Siria, opposizione elegge Hitto premier: 50enne con una vita in Usa

Istanbul (Turchia), 19 mar. (LaPresse/AP) - La Coalizione nazionale siriana, principale gruppo di opposizione, ha eletto Ghassan Hitto come primo ministro ad interim del suo governo nelle aree della Siria controllate dai ribelli. Hitto, nato a Damasco nel 1963, vissuto molti anni negli Usa, in particolare in Texas, ha ricevuto 35 voti su 49 nell'elezione che si è tenuta nella notte a Istanbul, dove il gruppo si è riunito ieri. I votanti erano 63, ma appunto solo 48 si sono espressi. Nei prossimi giorni dovrebbe scegliere i ministri. Non è chiaro, tuttavia, se le centinaia di ribelli combattenti nelle varie brigate anti-Assad accetteranno l'autorità di questo governo.

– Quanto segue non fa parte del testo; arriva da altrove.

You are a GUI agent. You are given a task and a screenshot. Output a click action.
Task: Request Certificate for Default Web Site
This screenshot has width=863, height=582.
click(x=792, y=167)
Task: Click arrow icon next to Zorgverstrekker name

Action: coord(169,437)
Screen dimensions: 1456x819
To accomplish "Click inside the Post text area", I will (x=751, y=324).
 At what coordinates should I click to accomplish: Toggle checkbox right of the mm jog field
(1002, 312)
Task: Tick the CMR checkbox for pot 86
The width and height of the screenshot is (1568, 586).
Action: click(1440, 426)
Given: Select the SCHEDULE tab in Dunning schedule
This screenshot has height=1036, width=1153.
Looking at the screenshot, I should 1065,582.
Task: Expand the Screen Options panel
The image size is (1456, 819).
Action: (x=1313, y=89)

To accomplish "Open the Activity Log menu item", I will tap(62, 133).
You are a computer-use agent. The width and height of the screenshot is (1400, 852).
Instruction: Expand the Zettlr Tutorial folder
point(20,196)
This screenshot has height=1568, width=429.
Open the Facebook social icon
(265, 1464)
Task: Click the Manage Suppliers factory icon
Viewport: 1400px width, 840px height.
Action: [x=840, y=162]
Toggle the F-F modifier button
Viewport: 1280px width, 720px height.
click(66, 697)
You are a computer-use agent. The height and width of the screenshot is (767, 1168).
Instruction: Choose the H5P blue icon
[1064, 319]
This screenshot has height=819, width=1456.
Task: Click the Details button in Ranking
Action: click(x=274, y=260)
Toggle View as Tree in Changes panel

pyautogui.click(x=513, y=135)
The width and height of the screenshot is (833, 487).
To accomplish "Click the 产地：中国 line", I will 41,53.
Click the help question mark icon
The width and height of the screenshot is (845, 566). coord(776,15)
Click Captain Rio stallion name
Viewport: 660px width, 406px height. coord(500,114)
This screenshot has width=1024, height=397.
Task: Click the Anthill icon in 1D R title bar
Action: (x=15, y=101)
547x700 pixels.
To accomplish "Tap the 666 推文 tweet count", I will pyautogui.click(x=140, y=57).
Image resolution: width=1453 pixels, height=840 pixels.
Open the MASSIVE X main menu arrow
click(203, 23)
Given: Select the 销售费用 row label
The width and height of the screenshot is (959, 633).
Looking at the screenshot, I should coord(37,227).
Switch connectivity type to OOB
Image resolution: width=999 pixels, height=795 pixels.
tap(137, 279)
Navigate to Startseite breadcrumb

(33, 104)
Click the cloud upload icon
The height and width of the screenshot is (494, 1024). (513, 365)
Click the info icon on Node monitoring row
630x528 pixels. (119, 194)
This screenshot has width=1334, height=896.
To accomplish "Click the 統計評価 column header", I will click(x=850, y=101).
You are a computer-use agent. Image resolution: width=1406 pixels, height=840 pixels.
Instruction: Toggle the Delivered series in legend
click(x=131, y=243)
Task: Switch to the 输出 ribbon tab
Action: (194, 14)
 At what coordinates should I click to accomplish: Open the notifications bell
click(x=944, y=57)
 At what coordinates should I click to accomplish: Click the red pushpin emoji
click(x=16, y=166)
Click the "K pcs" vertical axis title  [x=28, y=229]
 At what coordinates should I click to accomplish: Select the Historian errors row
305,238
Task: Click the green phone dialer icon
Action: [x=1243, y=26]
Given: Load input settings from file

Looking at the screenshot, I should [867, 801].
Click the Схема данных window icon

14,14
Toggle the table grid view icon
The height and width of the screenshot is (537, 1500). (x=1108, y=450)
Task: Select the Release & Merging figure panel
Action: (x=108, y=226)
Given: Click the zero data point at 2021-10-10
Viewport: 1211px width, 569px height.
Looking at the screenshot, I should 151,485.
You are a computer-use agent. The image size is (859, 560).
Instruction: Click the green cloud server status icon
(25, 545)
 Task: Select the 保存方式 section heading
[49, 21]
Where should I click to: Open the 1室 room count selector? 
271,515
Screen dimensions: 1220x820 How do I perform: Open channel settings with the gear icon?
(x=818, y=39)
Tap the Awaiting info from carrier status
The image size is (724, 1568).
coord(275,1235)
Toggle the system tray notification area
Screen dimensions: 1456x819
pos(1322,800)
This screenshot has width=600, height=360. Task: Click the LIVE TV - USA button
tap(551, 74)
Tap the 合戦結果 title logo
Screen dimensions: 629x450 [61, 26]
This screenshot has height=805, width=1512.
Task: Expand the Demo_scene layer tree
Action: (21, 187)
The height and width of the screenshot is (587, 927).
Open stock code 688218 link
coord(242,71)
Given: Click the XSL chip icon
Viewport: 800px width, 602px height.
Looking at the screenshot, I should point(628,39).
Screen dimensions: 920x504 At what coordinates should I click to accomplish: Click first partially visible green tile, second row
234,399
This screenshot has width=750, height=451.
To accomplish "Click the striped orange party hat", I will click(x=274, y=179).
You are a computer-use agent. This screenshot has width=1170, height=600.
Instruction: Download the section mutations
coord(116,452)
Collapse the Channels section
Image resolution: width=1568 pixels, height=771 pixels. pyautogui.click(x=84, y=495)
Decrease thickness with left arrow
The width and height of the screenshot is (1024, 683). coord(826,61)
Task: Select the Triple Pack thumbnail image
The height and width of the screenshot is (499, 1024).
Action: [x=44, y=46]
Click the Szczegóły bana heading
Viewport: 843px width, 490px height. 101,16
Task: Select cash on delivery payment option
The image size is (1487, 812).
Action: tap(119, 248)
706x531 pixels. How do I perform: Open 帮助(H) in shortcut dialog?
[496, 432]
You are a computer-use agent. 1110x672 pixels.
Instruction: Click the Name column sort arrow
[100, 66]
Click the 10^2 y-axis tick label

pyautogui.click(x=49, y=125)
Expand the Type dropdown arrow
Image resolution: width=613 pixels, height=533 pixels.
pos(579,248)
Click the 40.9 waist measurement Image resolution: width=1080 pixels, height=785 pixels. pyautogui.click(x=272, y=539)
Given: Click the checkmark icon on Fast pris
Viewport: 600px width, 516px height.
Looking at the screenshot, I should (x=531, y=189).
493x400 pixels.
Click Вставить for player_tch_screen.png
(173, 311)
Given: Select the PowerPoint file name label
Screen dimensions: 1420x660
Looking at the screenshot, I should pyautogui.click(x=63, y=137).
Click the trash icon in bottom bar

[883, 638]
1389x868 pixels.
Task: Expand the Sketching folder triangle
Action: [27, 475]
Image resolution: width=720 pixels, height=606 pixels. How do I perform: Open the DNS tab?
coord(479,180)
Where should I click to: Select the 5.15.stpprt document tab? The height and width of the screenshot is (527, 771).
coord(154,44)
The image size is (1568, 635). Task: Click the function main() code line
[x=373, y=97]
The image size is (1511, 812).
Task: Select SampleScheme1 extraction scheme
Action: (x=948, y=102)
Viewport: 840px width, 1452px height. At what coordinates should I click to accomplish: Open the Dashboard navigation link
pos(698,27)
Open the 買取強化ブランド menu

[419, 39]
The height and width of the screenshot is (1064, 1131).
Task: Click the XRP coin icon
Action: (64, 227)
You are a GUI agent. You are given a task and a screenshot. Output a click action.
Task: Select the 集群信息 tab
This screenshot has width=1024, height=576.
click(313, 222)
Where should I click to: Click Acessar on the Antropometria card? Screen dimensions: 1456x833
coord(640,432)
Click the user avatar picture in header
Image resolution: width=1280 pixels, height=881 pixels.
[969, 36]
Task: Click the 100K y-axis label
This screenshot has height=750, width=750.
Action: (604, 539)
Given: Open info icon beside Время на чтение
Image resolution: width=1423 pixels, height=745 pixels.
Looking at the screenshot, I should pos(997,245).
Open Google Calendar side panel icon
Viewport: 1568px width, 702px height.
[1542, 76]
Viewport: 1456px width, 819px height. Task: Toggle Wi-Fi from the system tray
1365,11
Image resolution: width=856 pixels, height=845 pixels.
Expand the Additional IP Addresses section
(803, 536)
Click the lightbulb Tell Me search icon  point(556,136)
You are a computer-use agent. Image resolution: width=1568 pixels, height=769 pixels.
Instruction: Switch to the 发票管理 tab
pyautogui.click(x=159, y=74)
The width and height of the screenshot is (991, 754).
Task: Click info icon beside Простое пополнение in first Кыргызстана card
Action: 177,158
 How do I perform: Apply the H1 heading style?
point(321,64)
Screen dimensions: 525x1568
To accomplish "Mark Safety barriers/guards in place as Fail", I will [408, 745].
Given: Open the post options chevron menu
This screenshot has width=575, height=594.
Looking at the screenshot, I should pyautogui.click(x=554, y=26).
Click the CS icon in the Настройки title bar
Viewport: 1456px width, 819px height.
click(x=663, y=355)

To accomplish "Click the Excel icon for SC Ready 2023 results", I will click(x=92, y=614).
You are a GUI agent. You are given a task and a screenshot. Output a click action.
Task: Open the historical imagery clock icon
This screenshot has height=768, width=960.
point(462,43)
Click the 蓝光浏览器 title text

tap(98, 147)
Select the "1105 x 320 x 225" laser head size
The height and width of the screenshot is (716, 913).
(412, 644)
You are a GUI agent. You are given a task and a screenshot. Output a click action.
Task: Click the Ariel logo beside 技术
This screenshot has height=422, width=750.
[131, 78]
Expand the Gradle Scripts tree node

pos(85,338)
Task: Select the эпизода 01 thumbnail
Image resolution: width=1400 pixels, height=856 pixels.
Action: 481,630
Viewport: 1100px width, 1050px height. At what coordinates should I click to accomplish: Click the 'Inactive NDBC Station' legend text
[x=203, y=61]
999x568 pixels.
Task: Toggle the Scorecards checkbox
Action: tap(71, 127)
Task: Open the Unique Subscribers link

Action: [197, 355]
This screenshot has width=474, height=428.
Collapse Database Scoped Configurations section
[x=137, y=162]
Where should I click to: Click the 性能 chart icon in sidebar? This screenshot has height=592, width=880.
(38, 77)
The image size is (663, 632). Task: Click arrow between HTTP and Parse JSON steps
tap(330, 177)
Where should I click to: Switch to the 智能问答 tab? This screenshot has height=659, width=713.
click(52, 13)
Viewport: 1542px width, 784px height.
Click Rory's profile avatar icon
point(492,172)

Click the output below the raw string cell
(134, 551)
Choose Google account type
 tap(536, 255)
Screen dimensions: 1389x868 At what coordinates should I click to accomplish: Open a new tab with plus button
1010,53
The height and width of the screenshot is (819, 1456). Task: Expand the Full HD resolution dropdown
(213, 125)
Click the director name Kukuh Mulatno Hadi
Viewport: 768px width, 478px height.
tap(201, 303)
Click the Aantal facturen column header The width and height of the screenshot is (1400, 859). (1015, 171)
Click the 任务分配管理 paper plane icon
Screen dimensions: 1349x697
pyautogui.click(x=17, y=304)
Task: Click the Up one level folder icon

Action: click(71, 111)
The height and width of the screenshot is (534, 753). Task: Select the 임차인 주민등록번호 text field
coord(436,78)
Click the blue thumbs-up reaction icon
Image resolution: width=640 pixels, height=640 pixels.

I risultati del voto sono stati letti da Hisham Marwa, davanti ad alcune decine di colleghi che hanno atteso fino dopo l'una di notte. Poco conosciuto in Siria, il nuovo premier ha vissuto molti anni in Texas. Ha conseguito lauree alla Purdue University in Indiana, e alla Indiana Wesleyan University. In passato ha lavorato in alcune compagnie tecnologiche e ha aiutato a guidare una scuola privata islamica chiamata Brighter Horizons Academy. È inoltre fondatore del Muslim Legal Fund of America, nato per dare aiuto legale ai musulmani dopo gli attacchi dell'11 settembre 2001. Sposato, ha quattro figli. E proprio alla sua famiglia sono andati i primi pensieri dopo la nomina. "Mi mancano mia moglie e i miei figli, e non vedo l'ora di incontrarli", ha detto Hitto dopo l'elezione. Il nuovo premier dovrebbe tenere un discorso nelle prossime ore per delineare i suoi piani per il futuro.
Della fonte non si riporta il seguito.